Taking into account the latest results, the current consensus from Kajima's six analysts is for revenues of JP¥2.91t in 2026. This would reflect an okay 7.9% increase on its revenue over the past 12 months. Per-share earnings are expected to swell 13% to JP¥270. Yet prior to the latest earnings, the analysts had been anticipated revenues of JP¥2.90t and earnings per share (EPS) of JP¥271 in 2026. The consensus analysts don't seem to have seen anything in these results that would have changed their view on the business, given there's been no major change to their estimates.

There were no changes to revenue or earnings estimates or the price target of JP¥3,386, suggesting that the company has met expectations in its recent result. The consensus price target is just an average of individual analyst targets, so - it could be handy to see how wide the range of underlying estimates is. There are some variant perceptions on Kajima, with the most bullish analyst valuing it at JP¥3,900 and the most bearish at JP¥3,150 per share. This is a very narrow spread of estimates, implying either that Kajima is an easy company to value, or - more likely - the analysts are relying heavily on some key assumptions.

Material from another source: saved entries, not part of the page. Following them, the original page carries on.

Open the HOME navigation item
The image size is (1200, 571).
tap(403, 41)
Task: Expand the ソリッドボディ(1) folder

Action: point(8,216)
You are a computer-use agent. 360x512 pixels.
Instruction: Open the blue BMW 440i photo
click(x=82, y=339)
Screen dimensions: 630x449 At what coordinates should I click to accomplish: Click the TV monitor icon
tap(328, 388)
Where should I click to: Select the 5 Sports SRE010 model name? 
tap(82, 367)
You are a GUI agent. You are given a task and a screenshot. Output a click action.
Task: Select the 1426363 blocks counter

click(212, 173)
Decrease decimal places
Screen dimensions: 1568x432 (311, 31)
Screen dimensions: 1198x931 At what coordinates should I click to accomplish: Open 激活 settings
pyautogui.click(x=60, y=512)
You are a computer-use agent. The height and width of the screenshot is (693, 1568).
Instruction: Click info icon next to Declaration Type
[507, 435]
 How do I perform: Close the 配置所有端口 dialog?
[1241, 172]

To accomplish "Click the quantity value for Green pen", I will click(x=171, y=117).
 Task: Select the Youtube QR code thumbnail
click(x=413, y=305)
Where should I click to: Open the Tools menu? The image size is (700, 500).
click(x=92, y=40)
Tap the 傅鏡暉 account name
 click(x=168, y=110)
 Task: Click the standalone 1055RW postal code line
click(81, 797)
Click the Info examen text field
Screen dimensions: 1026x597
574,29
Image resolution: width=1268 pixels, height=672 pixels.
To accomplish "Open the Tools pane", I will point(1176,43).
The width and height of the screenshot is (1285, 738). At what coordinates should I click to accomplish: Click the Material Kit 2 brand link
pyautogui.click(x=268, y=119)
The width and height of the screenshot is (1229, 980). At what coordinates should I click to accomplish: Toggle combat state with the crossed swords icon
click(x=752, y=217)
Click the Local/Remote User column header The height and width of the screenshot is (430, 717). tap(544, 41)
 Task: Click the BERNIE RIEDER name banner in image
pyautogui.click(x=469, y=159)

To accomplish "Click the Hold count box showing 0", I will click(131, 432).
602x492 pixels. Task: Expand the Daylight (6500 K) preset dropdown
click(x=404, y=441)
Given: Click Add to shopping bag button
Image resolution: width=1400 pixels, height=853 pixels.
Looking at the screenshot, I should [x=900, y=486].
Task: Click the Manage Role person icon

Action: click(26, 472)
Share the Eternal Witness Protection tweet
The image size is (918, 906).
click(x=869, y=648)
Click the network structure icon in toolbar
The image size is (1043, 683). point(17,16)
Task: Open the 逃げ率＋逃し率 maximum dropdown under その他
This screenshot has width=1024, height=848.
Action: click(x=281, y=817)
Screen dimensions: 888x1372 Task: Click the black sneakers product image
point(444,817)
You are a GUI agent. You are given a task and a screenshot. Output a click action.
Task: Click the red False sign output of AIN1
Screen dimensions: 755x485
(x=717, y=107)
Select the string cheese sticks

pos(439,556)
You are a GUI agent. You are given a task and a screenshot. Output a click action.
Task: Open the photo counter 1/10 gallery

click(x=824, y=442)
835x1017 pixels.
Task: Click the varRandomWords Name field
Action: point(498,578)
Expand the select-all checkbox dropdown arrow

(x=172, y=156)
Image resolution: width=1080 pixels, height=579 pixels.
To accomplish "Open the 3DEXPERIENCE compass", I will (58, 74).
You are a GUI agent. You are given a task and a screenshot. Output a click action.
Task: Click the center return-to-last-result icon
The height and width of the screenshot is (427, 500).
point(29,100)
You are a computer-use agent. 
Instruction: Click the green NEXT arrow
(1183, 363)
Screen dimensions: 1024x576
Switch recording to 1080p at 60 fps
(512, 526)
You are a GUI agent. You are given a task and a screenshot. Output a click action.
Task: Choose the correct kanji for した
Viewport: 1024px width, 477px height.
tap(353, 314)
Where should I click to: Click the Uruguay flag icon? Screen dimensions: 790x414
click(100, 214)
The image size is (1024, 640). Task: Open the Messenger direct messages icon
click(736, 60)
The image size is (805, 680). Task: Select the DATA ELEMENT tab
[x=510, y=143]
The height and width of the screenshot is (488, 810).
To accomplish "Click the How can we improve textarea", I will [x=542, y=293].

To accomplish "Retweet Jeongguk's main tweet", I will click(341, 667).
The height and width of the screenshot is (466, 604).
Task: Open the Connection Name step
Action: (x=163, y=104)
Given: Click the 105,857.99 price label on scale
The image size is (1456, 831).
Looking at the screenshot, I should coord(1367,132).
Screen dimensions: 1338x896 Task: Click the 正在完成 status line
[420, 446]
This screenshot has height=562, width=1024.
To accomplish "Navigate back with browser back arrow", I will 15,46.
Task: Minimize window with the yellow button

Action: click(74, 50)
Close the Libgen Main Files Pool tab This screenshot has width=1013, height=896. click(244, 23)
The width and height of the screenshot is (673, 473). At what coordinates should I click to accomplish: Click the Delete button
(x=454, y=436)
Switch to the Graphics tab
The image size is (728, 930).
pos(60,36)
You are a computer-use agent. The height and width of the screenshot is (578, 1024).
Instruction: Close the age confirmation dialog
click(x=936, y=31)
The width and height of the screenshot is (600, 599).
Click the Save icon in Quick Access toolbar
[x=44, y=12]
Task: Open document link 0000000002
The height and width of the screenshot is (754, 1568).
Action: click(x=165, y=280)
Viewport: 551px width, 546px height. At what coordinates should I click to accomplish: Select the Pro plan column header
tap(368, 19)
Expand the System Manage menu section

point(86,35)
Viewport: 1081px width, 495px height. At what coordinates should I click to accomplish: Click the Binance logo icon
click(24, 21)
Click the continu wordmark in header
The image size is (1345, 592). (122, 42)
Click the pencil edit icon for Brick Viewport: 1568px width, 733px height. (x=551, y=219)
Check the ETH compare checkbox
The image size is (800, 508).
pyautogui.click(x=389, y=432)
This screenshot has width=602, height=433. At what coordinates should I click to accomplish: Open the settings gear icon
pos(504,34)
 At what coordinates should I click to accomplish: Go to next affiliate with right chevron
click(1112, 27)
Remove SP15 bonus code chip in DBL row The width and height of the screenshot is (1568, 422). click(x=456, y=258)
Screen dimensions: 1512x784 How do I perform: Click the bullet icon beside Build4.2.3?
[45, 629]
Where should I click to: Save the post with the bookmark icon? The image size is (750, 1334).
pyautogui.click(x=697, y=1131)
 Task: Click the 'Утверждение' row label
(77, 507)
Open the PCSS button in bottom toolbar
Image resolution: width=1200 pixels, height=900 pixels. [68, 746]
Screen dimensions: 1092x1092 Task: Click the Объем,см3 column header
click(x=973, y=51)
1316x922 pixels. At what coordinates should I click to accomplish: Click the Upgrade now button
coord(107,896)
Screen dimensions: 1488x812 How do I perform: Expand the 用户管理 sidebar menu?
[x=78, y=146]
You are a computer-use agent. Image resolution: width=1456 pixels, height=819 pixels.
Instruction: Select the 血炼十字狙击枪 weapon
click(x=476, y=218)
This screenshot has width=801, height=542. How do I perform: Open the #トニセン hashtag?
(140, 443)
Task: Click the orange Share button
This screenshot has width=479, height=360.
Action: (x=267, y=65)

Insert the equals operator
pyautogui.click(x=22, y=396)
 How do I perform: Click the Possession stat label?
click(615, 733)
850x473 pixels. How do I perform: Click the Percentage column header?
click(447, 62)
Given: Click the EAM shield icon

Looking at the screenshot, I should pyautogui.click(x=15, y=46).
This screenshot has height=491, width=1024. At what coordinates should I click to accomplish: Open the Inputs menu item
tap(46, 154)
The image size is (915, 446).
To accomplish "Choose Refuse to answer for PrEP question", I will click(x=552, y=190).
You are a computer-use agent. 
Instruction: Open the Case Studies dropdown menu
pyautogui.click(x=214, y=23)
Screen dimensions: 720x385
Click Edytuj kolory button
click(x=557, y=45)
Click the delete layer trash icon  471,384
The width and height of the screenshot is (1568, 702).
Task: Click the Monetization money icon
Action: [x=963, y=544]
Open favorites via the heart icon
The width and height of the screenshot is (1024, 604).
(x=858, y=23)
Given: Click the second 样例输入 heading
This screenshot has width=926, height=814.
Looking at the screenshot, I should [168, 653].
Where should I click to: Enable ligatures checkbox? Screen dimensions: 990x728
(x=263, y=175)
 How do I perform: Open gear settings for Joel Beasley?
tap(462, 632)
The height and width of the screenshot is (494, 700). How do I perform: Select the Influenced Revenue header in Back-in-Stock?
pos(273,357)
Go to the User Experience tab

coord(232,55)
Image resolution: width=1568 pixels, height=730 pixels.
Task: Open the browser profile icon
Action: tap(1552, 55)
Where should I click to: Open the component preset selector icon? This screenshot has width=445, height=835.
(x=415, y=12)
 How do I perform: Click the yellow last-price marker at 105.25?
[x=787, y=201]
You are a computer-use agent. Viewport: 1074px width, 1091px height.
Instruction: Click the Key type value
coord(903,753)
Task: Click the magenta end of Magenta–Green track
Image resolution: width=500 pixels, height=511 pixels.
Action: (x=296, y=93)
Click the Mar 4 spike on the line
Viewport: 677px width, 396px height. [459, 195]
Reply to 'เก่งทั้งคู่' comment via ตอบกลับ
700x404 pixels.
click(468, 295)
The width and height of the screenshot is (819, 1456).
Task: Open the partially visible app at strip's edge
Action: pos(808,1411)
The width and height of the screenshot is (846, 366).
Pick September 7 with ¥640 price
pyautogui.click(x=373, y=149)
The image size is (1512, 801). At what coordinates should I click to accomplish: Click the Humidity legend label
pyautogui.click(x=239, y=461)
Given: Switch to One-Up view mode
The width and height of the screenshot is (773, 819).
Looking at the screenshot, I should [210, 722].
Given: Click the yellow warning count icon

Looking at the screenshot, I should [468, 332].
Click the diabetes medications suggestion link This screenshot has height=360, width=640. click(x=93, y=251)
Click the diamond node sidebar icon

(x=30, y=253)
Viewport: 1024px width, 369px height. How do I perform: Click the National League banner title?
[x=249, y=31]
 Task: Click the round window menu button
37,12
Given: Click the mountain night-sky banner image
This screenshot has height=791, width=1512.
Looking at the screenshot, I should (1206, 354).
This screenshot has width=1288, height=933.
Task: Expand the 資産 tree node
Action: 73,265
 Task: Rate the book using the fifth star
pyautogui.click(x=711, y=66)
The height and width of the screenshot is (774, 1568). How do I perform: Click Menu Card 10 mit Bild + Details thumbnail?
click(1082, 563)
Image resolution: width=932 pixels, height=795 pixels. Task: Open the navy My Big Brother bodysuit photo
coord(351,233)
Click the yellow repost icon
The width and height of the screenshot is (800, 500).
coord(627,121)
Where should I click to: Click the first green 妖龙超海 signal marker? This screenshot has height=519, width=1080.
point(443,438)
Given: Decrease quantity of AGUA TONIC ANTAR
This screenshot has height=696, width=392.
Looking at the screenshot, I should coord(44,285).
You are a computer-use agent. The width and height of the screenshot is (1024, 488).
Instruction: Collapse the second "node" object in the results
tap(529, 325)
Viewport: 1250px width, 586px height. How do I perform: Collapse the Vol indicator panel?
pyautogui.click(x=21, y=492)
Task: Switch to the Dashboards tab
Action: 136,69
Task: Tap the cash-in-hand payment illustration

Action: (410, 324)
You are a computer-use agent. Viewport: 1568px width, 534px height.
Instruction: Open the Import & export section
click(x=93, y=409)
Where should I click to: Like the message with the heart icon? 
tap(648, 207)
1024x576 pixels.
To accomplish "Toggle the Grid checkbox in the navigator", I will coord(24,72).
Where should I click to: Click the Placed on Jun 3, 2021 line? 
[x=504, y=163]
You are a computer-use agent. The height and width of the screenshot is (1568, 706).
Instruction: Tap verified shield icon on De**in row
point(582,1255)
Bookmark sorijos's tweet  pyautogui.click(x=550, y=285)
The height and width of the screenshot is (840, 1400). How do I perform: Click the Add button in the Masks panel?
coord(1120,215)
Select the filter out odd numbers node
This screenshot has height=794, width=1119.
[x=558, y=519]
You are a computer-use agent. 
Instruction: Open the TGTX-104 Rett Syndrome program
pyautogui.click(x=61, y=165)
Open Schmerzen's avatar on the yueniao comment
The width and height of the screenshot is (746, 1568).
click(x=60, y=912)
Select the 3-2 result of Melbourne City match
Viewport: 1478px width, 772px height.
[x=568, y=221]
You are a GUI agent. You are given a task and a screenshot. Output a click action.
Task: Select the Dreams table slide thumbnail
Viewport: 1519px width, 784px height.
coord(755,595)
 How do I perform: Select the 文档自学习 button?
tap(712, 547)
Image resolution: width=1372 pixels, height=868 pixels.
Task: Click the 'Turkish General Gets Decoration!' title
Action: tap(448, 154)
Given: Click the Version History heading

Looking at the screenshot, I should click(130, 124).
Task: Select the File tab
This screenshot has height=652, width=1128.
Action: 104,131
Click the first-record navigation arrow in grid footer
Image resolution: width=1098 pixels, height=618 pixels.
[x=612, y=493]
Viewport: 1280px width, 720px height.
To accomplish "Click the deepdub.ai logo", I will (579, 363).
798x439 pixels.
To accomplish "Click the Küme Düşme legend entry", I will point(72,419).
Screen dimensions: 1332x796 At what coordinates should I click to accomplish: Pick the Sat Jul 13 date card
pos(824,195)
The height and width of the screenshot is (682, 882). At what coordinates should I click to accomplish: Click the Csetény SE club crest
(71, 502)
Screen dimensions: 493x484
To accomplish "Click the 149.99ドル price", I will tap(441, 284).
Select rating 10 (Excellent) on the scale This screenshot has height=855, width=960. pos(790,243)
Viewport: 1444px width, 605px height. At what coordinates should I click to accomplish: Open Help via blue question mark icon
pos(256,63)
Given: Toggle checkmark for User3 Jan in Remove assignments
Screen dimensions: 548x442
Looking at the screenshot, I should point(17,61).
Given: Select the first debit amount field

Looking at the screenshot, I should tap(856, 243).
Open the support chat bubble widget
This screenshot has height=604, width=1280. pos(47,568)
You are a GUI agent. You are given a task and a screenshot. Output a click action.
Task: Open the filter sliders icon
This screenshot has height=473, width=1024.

One way to get more context on these forecasts is to look at how they compare to both past performance, and how other companies in the same industry are performing. We would highlight that Kajima's revenue growth is expected to slow, with the forecast 6.3% annualised growth rate until the end of 2026 being well below the historical 8.0% p.a. growth over the last five years. By way of comparison, the other companies in this industry with analyst coverage are forecast to grow their revenue at 2.2% annually. Even after the forecast slowdown in growth, it seems obvious that Kajima is also expected to grow faster than the wider industry.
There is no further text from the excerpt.